Too often, project teams aim to pass the quality assurance (QA) department’s tests instead of aiming for life in production.

That is, the bulk of our work probably focuses on passing tests. Even agile, pragmatic, automated testing is not enough to prove that software is ready for the real world. The stresses and strains of the real world like unpredictable real users, globe-spanning traffic, and virus-writing mobs from far-away countries go well beyond what we could ever hope to test for. But first, we’ll need to accept the fact that despite best laid plans, bad things will still happen. It’s always good to prevent them when possible, of course. But it can be downright fatal to assume that all possible bad events have been predicted and eliminated. Instead, we want to take action and prevent the ones we can, but make sure that the system as a whole can recover from whatever unanticipated, severe traumas might befall it.

Aiming for the right target

Most software is designed for the development lab or the testers in the QA department. It is designed and built to pass tests such as, “The customer’s first and last names are required, but the middle initial is optional.” It aims to survive the artificial realm of QA, not the real world of production. Software design today resembles automobile design in the early ’90s, disconnected from the real world. Cars designed solely in the cool comfort of the lab looked great in models and CAD systems. Perfectly curved cars gleamed in front of giant fans, purring in laminar flow. The designers inhabiting these serene spaces produced designs that were elegant, sophisticated, and clever, but were also fragile, unsatisfying, and ultimately short-lived. Most software architecture and design happens in equally clean, distant environments.

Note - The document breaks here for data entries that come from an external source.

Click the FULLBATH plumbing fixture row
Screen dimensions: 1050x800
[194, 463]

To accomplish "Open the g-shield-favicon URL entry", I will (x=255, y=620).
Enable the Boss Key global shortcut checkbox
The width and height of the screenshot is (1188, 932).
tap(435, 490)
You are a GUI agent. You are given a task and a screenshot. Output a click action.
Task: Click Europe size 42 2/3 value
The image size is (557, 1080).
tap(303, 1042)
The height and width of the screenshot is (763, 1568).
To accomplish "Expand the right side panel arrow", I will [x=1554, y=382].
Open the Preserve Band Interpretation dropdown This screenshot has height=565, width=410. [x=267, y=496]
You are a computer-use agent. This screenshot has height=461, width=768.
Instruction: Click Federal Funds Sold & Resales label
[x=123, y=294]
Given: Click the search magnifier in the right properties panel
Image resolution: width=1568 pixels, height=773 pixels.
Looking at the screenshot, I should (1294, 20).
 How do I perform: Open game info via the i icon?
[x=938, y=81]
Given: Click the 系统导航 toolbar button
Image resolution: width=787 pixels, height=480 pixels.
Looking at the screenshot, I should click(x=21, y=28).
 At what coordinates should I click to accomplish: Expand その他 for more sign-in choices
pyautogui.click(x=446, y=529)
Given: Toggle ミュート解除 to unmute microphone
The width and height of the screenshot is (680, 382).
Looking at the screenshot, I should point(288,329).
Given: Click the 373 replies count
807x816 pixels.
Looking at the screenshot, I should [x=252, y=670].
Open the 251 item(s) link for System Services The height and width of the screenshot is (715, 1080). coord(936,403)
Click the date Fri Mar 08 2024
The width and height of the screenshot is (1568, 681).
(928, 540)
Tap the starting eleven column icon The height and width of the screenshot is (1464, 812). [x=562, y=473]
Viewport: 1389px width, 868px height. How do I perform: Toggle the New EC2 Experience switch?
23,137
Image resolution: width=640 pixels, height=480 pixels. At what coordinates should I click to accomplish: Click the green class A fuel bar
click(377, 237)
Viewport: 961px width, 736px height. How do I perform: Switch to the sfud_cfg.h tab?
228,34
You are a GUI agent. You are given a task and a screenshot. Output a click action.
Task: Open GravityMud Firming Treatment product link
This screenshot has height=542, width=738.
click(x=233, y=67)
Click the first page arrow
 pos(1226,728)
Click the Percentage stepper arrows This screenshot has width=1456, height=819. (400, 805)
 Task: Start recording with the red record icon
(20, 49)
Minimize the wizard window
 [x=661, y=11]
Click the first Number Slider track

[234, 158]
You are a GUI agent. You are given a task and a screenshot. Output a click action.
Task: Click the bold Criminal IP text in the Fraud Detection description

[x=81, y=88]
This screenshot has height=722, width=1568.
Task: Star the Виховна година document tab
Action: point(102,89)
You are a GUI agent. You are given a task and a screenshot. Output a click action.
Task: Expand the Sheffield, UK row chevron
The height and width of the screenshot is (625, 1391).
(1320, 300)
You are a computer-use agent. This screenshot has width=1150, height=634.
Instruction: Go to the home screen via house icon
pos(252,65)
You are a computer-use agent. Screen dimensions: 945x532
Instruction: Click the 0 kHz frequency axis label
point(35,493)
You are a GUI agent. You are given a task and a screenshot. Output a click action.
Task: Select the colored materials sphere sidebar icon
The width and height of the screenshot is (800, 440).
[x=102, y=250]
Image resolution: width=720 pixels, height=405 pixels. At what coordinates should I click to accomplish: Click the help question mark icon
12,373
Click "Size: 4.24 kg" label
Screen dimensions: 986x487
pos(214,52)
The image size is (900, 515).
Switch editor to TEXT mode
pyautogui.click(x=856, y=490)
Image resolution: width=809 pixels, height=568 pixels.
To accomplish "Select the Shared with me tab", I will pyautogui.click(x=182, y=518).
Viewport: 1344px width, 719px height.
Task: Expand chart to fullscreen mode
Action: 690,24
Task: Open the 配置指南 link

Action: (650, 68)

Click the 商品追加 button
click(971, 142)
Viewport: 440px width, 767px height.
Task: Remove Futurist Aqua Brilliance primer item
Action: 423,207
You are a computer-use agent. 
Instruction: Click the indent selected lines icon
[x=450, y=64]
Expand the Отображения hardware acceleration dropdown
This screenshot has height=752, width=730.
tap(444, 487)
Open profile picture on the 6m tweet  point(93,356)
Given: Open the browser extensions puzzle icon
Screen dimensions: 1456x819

Real customers want more than just clever or good looking cars; they want to own a car designed for the real world. They want a car designed by somebody who knows that oil changes are always 3,000 miles late, that the tires must work just as well on the last sixteenth of an inch of tread as on the first, and that they will certainly, at some point, stomp on the brakes while holding an Egg McMuffin in one hand and a phone in the other.

When a system passes QA, can we say with confidence that it’s ready for production?

Simply passing QA tells us little about the system’s suitability for the next three to ten years of life. It could be the Toyota Camry of software, racking up thousands of hours of continuous uptime. Or it could be the Chevy Vega (a car whose front end broke off on the company’s test track) or the Ford Pinto (a car prone to blowing up when hit in just the right way). It’s impossible to tell from a few days or even a few weeks of testing what the next several years will bring.

Design for manufacturability

Product designers in manufacturing have long pursued “design for manufacturability,” the engineering approach of designing products such that they can be manufactured at low cost and high quality. Prior to this era, product designers and fabricators had different views than now. Designs thrown over the wall to production included screws that could not be reached, parts that were easily confused, and custom parts where off-the-shelf components would serve. Inevitably, low quality and high manufacturing cost followed.

We’re in a similar state today. We end up falling behind on the new system because we’re constantly taking support calls from the last half-baked project we shoved out the door. Our analog of “design for manufacturability” is “design for production.” We don’t hand designs to fabricators, but we do hand over finished software to IT operations. We need to design individual software systems, and the whole ecosystem of interdependent systems, to operate at low cost and high quality.